Letter -> Unicode -> Character Approach

solution 1

Create an array to contain all of our new letters, and iterate through the input string

At each letter, apply algorithm to shift letter by the key, get a new letter, and then throw that new letter into return array

Once you're done building the array, you join it all together into a string, and return that string

nLC = ord(letter) + key

if nLC <= 122:

return chr(nLC)

else:

return chr(96 + nLC % 122)

e.g. Let's say we do z + 2, which is 122 + 2

We divide 124 by 122 and get the remainder (mod %), which is going to be 2. Then, we add this to 96 which is the unicode that comes right before a

What happens if the key is a big number?

e.g. key = 54

You would end up calling the chr() on something that's greater than 122. And, that's not what you want.
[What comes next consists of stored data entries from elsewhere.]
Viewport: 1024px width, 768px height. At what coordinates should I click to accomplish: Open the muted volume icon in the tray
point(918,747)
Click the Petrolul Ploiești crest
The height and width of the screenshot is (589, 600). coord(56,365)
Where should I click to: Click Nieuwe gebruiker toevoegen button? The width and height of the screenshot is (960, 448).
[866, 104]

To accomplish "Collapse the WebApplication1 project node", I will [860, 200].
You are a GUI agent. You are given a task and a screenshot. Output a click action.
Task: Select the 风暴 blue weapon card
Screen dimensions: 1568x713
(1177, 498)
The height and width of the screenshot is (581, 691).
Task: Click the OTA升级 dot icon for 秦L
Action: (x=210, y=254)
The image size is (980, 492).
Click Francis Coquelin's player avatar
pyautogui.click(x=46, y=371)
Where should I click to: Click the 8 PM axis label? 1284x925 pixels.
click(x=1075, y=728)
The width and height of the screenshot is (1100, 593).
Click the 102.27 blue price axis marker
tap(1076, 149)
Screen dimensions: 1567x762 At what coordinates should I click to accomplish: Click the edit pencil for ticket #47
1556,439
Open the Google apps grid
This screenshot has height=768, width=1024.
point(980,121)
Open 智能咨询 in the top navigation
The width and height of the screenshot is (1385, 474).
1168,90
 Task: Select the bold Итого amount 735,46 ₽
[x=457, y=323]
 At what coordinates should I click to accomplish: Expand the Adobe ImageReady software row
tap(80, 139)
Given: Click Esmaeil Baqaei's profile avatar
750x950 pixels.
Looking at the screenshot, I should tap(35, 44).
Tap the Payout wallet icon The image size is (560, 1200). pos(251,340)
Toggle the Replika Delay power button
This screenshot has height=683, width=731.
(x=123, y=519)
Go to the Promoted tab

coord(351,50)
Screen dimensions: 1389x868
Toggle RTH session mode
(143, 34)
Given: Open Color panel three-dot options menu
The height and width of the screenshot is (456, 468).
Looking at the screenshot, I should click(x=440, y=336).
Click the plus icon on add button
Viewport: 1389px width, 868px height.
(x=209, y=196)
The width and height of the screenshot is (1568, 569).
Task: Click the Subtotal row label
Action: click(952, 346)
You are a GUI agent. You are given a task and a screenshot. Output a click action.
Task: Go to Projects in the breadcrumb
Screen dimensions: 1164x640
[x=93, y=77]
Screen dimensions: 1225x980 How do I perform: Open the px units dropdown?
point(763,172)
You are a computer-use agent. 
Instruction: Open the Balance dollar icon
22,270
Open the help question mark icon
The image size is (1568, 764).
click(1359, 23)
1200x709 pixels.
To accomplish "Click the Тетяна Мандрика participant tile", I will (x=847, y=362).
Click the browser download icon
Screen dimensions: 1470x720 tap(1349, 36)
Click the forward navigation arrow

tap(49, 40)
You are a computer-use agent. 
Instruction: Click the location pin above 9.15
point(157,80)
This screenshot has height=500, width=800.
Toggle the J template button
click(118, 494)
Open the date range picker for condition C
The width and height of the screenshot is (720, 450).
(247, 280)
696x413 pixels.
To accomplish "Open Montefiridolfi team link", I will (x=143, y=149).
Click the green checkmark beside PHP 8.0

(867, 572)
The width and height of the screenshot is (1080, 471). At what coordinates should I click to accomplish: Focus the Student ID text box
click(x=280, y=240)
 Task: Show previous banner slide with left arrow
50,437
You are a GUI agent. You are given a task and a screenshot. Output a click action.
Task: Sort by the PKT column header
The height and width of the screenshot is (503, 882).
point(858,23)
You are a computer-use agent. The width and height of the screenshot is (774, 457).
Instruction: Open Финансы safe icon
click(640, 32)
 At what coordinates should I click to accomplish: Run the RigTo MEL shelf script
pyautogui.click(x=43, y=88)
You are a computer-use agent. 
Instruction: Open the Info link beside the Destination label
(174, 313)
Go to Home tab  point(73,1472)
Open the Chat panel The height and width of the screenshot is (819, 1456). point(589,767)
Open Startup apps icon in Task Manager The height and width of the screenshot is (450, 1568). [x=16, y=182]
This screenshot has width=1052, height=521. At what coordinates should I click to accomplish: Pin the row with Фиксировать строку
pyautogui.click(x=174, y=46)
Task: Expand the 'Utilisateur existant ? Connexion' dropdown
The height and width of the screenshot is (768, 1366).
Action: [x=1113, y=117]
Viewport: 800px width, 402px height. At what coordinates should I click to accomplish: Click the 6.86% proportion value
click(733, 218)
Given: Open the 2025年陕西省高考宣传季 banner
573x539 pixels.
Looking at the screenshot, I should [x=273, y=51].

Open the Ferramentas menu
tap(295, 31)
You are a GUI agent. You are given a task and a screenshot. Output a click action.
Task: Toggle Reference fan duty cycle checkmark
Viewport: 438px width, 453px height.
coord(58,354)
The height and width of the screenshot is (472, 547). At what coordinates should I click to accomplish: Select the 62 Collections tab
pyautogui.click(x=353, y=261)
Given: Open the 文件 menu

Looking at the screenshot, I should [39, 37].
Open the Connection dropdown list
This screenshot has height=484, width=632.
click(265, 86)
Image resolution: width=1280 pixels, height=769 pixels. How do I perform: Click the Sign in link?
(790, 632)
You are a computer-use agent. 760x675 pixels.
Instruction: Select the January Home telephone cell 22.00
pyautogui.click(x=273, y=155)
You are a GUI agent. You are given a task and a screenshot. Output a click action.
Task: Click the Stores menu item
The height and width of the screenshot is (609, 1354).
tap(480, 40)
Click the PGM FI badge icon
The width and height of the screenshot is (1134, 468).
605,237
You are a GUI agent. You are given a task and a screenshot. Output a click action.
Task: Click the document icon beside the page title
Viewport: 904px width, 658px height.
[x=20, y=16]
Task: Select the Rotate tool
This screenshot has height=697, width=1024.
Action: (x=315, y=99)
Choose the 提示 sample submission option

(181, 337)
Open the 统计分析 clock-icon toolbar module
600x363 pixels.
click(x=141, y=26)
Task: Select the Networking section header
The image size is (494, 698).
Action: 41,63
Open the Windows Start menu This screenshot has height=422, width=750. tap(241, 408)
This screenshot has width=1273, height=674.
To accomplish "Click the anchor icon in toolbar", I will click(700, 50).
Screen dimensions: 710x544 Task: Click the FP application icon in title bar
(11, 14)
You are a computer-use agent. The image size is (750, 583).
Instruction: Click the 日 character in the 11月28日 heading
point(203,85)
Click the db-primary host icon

You want to wrap around the alphabet

So, what we can do is that at the very beginning of our algorithm, instead of dealing with a big number like 54, what we can do is say key = key % 26, because 26 is the number of letters in our alphabet

By doing this, we don't end up in the situation where our key is outside of our alphabet size

Alphabet Array Approach

solution 2

Create an array with all the letters in the alphabet, the index that each letter is at is their corresponding "unicode" value

e.g. the letter a would be at index 0, and the letter z would be at index 25, and that would be their corresponding code value

i.e. instead of a => 97 it'll be a => 0, and instead of z => 122 it'll be z => 25

Our algorithm would then change to:

nLC = al_arr.index(letter) + key

if nLC <= 25:

return al_arr[nLC]

else:

return al_arr[-1 + nLC % 25]